#### RECORDS SHOWN:
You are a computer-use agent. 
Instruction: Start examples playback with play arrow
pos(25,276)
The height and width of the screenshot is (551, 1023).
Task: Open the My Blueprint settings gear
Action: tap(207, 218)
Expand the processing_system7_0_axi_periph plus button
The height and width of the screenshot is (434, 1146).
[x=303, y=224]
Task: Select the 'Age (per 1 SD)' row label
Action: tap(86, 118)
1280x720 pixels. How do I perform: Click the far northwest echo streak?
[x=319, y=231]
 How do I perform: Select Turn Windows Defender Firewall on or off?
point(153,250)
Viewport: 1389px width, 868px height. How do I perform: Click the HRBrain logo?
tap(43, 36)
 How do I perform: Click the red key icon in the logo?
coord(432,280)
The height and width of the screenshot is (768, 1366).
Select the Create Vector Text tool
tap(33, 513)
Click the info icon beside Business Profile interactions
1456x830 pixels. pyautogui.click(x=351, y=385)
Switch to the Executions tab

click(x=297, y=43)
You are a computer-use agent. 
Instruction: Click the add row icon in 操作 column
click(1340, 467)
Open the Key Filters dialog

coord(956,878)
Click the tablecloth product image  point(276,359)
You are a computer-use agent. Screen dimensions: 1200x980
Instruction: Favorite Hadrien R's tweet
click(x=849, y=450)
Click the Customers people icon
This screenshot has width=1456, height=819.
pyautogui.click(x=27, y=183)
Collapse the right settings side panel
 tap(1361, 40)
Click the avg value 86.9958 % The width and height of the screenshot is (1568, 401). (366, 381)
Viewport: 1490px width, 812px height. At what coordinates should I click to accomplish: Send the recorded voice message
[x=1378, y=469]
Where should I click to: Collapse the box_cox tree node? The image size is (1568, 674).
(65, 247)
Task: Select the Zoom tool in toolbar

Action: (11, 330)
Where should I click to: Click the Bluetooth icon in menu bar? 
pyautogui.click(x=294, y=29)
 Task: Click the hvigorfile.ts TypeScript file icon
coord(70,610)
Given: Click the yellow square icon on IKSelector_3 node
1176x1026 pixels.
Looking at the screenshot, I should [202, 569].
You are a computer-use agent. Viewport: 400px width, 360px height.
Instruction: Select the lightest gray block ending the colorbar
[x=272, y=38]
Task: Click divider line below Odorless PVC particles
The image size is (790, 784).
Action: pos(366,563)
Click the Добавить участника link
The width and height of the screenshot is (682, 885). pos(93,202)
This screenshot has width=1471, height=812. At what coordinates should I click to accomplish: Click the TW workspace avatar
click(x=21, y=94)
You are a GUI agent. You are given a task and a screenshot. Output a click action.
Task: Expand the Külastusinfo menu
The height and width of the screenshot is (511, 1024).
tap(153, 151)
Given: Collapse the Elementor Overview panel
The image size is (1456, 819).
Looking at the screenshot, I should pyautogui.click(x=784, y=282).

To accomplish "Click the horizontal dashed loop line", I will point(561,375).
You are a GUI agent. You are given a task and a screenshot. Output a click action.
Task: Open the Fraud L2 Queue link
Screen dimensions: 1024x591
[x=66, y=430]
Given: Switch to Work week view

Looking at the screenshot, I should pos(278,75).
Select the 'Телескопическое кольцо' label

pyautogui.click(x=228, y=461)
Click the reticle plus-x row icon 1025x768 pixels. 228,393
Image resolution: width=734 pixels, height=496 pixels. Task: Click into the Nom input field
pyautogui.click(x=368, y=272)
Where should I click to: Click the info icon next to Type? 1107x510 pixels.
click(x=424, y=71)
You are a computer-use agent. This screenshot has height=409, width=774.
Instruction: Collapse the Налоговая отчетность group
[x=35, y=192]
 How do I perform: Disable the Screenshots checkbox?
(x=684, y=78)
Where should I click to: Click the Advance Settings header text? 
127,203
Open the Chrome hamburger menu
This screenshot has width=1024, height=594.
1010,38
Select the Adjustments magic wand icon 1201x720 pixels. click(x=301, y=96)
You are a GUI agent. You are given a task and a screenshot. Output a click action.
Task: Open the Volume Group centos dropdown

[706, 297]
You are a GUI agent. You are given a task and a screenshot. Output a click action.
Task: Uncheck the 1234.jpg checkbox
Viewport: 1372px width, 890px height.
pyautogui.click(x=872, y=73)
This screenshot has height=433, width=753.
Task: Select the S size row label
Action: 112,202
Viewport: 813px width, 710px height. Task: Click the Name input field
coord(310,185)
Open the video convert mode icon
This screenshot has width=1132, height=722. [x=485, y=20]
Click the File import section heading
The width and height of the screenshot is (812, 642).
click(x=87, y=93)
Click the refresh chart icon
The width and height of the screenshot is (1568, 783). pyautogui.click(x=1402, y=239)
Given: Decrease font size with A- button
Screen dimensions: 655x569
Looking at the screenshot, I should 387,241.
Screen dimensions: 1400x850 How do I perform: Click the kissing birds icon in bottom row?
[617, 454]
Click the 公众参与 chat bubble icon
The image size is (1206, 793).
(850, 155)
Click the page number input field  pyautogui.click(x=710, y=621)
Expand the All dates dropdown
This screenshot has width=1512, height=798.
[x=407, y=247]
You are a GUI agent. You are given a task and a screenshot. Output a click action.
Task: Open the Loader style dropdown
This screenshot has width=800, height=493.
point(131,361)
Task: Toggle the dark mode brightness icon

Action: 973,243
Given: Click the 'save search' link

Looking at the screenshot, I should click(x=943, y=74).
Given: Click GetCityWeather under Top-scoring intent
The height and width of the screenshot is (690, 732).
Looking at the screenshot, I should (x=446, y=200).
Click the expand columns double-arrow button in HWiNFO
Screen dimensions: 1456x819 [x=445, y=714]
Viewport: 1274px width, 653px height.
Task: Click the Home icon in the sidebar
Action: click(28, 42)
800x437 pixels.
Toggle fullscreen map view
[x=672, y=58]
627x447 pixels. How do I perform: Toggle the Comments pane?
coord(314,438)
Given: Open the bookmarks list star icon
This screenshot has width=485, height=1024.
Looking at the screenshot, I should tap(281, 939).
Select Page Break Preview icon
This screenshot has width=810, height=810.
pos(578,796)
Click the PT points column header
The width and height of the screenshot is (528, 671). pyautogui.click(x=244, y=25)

#### REQUIRED TASK:
Retype the stretch of the listing from the line containing "Task: Click the hvigorfile.ts" through the line containing "click(x=424, y=71)", with both of those lines included.

#### ANSWER BELOW:
 Task: Click the hvigorfile.ts TypeScript file icon
coord(70,610)
Given: Click the yellow square icon on IKSelector_3 node
1176x1026 pixels.
Looking at the screenshot, I should [202, 569].
You are a computer-use agent. Viewport: 400px width, 360px height.
Instruction: Select the lightest gray block ending the colorbar
[x=272, y=38]
Task: Click divider line below Odorless PVC particles
The image size is (790, 784).
Action: pos(366,563)
Click the Добавить участника link
The width and height of the screenshot is (682, 885). pos(93,202)
This screenshot has width=1471, height=812. At what coordinates should I click to accomplish: Click the TW workspace avatar
click(x=21, y=94)
You are a GUI agent. You are given a task and a screenshot. Output a click action.
Task: Expand the Külastusinfo menu
The height and width of the screenshot is (511, 1024).
tap(153, 151)
Given: Collapse the Elementor Overview panel
The image size is (1456, 819).
Looking at the screenshot, I should pyautogui.click(x=784, y=282).

To accomplish "Click the horizontal dashed loop line", I will point(561,375).
You are a GUI agent. You are given a task and a screenshot. Output a click action.
Task: Open the Fraud L2 Queue link
Screen dimensions: 1024x591
[x=66, y=430]
Given: Switch to Work week view

Looking at the screenshot, I should pos(278,75).
Select the 'Телескопическое кольцо' label

pyautogui.click(x=228, y=461)
Click the reticle plus-x row icon 1025x768 pixels. 228,393
Image resolution: width=734 pixels, height=496 pixels. Task: Click into the Nom input field
pyautogui.click(x=368, y=272)
Where should I click to: Click the info icon next to Type? 1107x510 pixels.
click(x=424, y=71)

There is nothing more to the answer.